Modeling static and dynamic shape data

In this talk, I will give an overview of my previous work during last 10 years and present my research project in a short term as well as in a longer term. During my ANR project SHARED (2011-2015), I've pioneered the research on feature extraction, correspondence computation, segmentation, and shape retrieval of static and dynamic shapes. The main goal of the project has been to devise shape analysis techniques that exploit the movement data so as to characterize semantically meaningful parts, and guarantee more reliable shape processing than existing techniques that are based on geometric criteria alone. Recently, I have extended some of these works towards the compression of deforming mesh with international colleagues. More recently, I have focused on the deployment of deep learning techniques in the context of 4D human shape modeling. As a start, I chose a human facial modeling as it is an easier topic compared to the body, with more accessibility to a dataset. Unlike most existing methods that treat the expression data as a set of shape instances, I aimed at modeling the temporal evolution of the facial shapes by using RNN (recurrent neural network).

All these efforts have encouraged me to take a bigger step forward: In the framework of an ANR collaborative project (2020-2023), I started to investigate the problem of massive data acquisition, representation, analysis and synthesis of human shape data under motion. Our specific aim is to extend the power of recent deep learning techniques as well as that of 3D/4D modeling, by developing new shape space representations that DNNs can learn over, which can profoundly improve the reconstruction, analysis, and prediction of 3D/4D data, even for the secondary motions and in medical contexts.
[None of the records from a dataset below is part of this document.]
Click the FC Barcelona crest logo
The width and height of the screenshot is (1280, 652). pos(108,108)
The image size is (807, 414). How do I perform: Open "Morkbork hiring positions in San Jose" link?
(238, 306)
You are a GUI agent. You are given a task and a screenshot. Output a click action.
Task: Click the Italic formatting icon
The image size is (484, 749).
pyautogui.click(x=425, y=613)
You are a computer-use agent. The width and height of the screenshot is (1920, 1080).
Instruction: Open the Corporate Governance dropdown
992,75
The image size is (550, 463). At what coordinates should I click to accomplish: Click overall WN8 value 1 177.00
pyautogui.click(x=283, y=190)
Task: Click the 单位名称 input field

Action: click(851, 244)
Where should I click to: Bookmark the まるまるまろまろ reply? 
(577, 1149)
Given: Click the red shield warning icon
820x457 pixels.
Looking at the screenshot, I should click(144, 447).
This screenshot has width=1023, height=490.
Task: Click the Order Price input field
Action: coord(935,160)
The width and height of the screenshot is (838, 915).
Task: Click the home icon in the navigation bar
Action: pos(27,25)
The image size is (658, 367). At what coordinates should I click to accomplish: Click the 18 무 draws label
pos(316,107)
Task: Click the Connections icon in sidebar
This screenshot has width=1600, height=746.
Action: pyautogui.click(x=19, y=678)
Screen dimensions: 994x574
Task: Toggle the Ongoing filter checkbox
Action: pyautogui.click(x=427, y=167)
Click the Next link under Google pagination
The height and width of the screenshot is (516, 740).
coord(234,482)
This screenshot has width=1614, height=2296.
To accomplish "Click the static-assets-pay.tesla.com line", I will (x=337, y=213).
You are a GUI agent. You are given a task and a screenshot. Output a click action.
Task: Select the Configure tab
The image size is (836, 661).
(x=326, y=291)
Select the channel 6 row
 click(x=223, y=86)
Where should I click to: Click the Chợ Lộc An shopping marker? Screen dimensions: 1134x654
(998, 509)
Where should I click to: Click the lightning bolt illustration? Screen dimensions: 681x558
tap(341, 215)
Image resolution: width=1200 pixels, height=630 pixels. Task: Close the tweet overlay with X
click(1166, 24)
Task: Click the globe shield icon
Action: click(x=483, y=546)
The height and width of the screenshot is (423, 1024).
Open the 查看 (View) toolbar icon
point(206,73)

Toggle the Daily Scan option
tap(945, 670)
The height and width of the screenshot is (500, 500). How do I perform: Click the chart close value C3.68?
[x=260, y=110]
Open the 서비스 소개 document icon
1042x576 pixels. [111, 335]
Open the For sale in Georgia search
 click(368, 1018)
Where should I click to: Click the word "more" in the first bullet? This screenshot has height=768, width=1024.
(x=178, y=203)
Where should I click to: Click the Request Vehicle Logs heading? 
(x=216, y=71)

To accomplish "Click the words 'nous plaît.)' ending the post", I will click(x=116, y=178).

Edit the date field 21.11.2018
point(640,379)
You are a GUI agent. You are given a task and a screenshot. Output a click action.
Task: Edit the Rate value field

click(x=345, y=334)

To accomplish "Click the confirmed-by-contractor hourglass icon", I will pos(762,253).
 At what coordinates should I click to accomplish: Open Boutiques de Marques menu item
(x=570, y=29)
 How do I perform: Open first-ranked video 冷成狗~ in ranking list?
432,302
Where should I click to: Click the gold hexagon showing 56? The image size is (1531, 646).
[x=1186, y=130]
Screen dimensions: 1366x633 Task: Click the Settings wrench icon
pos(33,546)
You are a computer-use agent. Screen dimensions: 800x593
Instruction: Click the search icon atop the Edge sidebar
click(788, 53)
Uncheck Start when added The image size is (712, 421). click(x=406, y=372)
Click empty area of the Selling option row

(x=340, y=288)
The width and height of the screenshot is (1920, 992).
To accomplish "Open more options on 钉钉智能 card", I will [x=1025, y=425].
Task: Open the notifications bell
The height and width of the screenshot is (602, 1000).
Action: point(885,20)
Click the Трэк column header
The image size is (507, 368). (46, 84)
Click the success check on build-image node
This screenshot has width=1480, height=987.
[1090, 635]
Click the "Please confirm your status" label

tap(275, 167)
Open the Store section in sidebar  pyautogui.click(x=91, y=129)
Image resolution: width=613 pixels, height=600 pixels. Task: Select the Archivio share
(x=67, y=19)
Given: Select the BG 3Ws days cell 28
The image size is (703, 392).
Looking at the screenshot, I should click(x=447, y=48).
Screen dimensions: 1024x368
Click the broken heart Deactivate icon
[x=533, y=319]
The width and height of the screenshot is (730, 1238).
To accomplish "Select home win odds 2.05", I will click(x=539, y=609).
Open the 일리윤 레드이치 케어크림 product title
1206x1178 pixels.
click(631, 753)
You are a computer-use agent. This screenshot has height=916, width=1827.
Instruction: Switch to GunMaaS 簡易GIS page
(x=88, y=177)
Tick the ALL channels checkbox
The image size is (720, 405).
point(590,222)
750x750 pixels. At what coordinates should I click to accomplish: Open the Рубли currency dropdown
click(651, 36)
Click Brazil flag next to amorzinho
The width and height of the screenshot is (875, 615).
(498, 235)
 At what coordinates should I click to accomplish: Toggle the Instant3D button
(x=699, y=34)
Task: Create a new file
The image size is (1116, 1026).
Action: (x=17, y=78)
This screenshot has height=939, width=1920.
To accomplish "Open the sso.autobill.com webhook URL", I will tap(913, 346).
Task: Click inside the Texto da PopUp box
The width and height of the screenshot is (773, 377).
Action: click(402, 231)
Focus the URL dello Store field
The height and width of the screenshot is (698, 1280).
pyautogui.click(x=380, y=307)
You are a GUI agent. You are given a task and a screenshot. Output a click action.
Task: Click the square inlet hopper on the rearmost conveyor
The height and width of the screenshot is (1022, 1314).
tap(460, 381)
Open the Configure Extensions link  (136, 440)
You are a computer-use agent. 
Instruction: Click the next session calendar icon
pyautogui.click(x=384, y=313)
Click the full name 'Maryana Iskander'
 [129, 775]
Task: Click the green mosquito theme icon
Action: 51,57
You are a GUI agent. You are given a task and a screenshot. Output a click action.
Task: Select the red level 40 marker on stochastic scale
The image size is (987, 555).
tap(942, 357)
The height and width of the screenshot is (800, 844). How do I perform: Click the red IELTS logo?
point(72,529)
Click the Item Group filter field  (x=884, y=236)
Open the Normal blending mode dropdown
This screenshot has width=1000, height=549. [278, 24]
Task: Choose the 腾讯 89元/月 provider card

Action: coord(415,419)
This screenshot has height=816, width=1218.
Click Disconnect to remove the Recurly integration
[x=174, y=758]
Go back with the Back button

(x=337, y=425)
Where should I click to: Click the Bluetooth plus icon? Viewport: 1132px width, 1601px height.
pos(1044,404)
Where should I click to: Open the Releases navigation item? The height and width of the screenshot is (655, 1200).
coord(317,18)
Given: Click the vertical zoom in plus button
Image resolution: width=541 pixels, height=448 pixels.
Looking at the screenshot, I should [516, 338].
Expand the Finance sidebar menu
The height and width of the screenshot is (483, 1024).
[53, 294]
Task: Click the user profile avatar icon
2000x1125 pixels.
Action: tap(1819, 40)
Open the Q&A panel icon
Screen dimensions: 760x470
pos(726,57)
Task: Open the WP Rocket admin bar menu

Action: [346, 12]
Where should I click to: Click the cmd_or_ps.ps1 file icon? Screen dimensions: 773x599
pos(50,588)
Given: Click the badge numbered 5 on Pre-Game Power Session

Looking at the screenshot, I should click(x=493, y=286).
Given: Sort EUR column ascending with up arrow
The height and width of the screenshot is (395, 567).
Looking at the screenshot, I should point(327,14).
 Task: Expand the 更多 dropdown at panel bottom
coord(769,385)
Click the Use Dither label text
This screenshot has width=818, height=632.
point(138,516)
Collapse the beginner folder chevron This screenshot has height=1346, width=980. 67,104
In a longer term, I will continue to investigate applications of my research work in medical context and establish collaboration with other subareas. Both my previous work (feature extraction, surface registration, etc.) and earlier achievements (shape space construction, statistics based shape estimation, etc.) seem to be scientifically relevant in finding medically significant applications. This line of research has been already initiated with women’s breast data, in my recent collaborative work with radiation oncologists at Centre Paul Strauss. I continue discussions and exchange with researchers at ICube who are currently active in this direction.